A value is trying to be set on a copy of a slice from a DataFrame.
Try using .loc[row_indexer,col_indexer] = value instead

See the caveats in the documentation: https://pandas.pydata.org/pandas-docs/stable/user_guide/indexing.html#returning-a-view-versus-a-copy
  """Entry point for launching an IPython kernel.


Unnamed: 0,resonance_radical_smiles,closed_shell_smiles
0,[O]C(=O)OC(O)(O)O,O=C(O)OC(O)(O)O
1,[O]C(O)(O)OC(=O)O,O=C(O)OC(O)(O)O
2,O=C(O)O[C](O)O,O=C(O)OC(O)O
3,CC(=O)OC(OO)C(=O)C(O)O[O],CC(=O)OC(OO)C(=O)C(O)OO
4,O=[C]OC(O)(O)O,O=COC(O)(O)O
...,...,...
2804,[C]1=CC=C1,C1=CC=C1
2805,C=C=C1C=[C]C1,C=C=C1C=CC1
2806,[CH2]C1=CC#CC1,CC1=CC#CC1
2807,C=C1[CH]C#CC1,C=C1CC#CC1


In [19]:
closed_shell_df.to_csv("../data/closed_shells.csv", index=False)

# Generate closed shell thermo

In [20]:
lib_paths = [
    "../data/dong_pio_liang.py",
    "../data/pang.py",
    "../data/johnson_cbs-qb3.py",
    "../data/johnson_g4.py",
]

In [21]:
# load thermo database

thermo_database = ThermoDatabase()
thermo_database.load_groups(os.path.join(settings["database.directory"], "thermo", "groups"))
for path in lib_paths:
    load_thermo_lib_by_path(path, thermo_database)
    thermo_database.library_order.remove(path)
thermo_database.library_order = lib_paths + thermo_database.library_order

The thermodynamics library ../data/dong_pio_liang.py is loaded.
The thermodynamics library ../data/pang.py is loaded.
The thermodynamics library ../data/johnson_cbs-qb3.py is loaded.
The thermodynamics library ../data/johnson_g4.py is loaded.


In [None]:
# takes ~1 min 30 sec
closed_shell_thermos = [generate_thermo(thermo_database, smi, resonance=False) for smi in tqdm(closed_shell_df["closed_shell_smiles"])]

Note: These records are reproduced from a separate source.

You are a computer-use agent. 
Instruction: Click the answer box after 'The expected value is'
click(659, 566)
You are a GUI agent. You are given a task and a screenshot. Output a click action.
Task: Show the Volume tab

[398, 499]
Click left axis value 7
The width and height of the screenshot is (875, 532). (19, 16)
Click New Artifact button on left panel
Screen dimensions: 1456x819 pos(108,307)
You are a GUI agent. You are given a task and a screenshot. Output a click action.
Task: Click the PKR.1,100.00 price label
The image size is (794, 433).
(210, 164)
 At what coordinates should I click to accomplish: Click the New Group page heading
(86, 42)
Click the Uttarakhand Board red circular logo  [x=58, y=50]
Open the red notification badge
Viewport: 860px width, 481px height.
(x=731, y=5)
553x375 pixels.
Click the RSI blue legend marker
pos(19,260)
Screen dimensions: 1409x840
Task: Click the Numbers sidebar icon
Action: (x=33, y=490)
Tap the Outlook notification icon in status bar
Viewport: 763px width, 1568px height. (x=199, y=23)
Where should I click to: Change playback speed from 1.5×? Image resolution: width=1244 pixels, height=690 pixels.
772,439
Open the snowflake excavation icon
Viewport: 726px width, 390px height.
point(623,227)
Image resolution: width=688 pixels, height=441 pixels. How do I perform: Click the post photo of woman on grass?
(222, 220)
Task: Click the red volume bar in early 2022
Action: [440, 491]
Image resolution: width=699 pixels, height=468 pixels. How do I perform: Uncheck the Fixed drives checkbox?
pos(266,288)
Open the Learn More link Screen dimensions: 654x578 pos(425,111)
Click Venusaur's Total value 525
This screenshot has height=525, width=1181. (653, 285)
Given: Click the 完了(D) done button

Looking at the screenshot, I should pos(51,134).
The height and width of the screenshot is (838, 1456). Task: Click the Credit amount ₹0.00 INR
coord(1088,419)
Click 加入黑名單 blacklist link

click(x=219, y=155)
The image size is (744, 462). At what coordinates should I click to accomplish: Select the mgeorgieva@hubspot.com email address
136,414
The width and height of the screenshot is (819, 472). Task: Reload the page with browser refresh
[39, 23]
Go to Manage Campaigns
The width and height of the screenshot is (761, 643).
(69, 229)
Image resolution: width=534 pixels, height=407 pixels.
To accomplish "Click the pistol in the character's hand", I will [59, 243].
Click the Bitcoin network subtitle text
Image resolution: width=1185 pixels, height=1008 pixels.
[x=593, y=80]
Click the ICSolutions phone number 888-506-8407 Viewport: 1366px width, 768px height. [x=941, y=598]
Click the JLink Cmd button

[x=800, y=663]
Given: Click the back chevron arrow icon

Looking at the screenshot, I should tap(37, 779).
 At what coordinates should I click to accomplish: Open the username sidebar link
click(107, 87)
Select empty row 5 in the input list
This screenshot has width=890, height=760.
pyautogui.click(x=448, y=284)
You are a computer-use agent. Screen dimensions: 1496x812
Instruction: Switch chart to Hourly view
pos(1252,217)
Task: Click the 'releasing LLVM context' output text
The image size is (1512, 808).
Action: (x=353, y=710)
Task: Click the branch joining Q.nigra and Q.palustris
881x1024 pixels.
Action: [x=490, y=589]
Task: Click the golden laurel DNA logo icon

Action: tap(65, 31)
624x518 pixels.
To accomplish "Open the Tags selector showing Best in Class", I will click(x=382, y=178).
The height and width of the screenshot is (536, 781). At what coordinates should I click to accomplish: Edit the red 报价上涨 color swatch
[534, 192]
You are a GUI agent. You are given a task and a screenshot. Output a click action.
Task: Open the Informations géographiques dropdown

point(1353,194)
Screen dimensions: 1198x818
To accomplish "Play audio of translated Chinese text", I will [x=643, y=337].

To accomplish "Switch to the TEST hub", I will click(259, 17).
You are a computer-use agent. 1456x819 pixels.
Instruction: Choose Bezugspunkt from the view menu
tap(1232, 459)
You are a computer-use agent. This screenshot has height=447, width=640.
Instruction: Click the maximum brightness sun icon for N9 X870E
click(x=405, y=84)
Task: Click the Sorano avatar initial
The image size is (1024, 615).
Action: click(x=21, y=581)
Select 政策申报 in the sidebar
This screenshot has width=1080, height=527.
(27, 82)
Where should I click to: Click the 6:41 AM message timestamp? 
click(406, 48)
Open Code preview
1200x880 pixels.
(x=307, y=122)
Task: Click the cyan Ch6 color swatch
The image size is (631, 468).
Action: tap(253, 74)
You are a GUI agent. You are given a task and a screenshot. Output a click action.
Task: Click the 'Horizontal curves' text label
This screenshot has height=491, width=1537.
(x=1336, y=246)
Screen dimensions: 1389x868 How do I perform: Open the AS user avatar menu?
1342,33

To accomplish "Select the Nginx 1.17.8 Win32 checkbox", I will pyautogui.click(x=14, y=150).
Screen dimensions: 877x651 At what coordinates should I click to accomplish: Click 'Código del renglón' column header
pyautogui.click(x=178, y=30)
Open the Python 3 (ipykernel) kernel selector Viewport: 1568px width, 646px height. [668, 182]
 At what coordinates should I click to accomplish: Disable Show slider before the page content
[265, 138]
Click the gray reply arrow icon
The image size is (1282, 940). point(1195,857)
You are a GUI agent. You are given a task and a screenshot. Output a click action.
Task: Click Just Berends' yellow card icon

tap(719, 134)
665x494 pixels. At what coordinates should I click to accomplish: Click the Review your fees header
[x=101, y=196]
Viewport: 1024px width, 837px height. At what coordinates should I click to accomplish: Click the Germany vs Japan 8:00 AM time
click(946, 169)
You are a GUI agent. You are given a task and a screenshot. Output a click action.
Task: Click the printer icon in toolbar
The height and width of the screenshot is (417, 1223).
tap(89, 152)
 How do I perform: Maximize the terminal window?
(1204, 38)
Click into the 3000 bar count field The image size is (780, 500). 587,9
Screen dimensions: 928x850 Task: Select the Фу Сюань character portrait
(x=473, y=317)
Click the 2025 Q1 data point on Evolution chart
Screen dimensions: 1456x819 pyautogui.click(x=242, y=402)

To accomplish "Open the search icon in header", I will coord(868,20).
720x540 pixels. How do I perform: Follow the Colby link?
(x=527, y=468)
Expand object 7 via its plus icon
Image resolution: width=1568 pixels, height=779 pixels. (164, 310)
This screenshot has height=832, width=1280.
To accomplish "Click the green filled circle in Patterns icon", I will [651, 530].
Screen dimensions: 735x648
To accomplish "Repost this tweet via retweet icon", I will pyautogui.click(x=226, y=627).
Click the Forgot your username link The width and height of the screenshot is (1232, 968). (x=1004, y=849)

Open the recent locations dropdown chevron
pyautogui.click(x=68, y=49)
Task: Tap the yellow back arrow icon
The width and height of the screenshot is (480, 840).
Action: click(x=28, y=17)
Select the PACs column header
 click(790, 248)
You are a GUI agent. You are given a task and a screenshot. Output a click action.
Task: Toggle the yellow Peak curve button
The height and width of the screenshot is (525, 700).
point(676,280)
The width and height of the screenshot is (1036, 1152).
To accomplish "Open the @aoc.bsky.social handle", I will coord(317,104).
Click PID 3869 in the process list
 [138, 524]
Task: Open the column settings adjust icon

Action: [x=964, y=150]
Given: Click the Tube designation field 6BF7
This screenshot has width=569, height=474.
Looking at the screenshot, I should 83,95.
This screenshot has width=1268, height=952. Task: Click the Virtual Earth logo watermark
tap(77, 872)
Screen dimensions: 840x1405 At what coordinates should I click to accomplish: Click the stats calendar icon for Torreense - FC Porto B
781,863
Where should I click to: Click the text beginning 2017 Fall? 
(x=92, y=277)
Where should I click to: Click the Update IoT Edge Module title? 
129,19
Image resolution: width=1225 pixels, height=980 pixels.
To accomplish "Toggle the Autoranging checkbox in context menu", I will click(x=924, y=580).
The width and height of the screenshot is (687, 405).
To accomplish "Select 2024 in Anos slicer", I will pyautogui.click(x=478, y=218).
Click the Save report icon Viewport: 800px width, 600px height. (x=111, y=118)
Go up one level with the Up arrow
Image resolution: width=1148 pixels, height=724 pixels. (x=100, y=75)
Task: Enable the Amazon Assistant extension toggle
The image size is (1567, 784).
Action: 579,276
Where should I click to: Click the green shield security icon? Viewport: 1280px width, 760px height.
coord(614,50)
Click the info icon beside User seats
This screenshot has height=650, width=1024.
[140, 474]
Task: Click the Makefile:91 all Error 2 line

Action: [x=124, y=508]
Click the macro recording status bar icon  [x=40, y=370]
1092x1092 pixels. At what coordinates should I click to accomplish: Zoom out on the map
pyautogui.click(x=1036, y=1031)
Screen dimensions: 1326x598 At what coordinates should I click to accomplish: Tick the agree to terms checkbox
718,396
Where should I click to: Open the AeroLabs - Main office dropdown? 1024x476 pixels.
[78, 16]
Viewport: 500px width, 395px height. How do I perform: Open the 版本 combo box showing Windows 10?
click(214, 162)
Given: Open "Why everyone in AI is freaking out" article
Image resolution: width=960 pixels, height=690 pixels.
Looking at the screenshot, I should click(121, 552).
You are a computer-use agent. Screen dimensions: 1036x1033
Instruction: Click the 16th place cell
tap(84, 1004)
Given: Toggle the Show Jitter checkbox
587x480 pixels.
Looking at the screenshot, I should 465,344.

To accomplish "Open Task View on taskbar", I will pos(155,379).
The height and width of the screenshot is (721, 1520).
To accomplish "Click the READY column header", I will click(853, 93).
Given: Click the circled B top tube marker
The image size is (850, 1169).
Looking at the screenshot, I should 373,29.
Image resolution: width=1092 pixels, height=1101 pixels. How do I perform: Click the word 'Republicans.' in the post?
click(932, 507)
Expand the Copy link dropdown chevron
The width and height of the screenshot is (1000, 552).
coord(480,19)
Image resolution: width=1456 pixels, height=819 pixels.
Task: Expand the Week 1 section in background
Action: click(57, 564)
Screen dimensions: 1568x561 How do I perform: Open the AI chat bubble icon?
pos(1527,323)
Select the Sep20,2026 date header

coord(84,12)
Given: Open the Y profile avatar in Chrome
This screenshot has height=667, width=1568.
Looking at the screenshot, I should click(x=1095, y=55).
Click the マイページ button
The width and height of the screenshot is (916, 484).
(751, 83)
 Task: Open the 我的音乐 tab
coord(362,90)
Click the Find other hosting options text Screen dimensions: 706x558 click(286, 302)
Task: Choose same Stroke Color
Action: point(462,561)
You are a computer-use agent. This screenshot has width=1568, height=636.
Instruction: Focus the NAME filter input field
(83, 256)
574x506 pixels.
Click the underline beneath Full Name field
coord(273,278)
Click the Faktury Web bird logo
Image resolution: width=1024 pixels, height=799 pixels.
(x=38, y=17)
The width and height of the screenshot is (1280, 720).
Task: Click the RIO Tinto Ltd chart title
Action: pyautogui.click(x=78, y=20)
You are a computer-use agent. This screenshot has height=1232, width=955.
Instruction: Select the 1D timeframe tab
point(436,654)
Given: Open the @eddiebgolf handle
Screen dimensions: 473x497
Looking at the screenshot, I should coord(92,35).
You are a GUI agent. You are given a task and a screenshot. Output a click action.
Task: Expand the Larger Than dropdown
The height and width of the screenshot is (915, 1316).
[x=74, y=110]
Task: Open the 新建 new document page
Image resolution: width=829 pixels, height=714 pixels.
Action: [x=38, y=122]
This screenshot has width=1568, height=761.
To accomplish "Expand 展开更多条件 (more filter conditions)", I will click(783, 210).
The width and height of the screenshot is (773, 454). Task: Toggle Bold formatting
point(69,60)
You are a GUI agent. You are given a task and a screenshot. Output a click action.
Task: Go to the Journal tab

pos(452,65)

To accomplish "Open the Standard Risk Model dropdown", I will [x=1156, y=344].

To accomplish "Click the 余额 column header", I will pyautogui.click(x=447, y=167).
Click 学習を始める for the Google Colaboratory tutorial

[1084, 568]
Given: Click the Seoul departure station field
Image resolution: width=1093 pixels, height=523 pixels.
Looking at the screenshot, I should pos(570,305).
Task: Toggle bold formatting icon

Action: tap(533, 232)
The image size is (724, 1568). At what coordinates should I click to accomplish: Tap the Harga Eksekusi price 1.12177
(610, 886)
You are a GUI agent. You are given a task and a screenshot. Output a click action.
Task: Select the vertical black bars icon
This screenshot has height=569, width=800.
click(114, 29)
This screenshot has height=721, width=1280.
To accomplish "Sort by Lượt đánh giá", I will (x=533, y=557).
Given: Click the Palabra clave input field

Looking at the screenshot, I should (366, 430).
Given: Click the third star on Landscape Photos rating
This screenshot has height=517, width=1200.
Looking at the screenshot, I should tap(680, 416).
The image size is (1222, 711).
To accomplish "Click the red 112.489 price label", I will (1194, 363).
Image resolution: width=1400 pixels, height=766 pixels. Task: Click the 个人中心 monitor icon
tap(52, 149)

 33%|███▎      | 915/2809 [00:12<00:19, 97.27it/s]

In [None]:
closed_shell_df["closed_shell_H298 (kcal/mol)"] = [thermo[0] for thermo in closed_shell_thermos]
closed_shell_df["closed_shell_S298 (cal/mol/K)"] = [thermo[1] for thermo in closed_shell_thermos]
for i, T in enumerate(Ts):
    closed_shell_df[f"closed_shell_Cp{T} (cal/mol/K)"] = [thermo[2][i] for thermo in closed_shell_thermos]
closed_shell_df["closed_shell_Sint298 (cal/mol/K)"] = [thermo[3] for thermo in closed_shell_thermos]
closed_shell_df["closed_shell_thermo_comment"] = [thermo[4] for thermo in closed_shell_thermos]
closed_shell_df

In [None]:
def thermo_source(comment):
    if "Thermo group additivity estimation" in comment:
        return "GAV"
    else:
        return comment
closed_shell_df["closed_shell_thermo_source"] = closed_shell_df["closed_shell_thermo_comment"].apply(thermo_source)
closed_shell_df

In [None]:
closed_shell_df["closed_shell_thermo_source"].value_counts()

In [None]:
closed_shell_df.to_csv("../data/closed_shell_data.csv", index=False)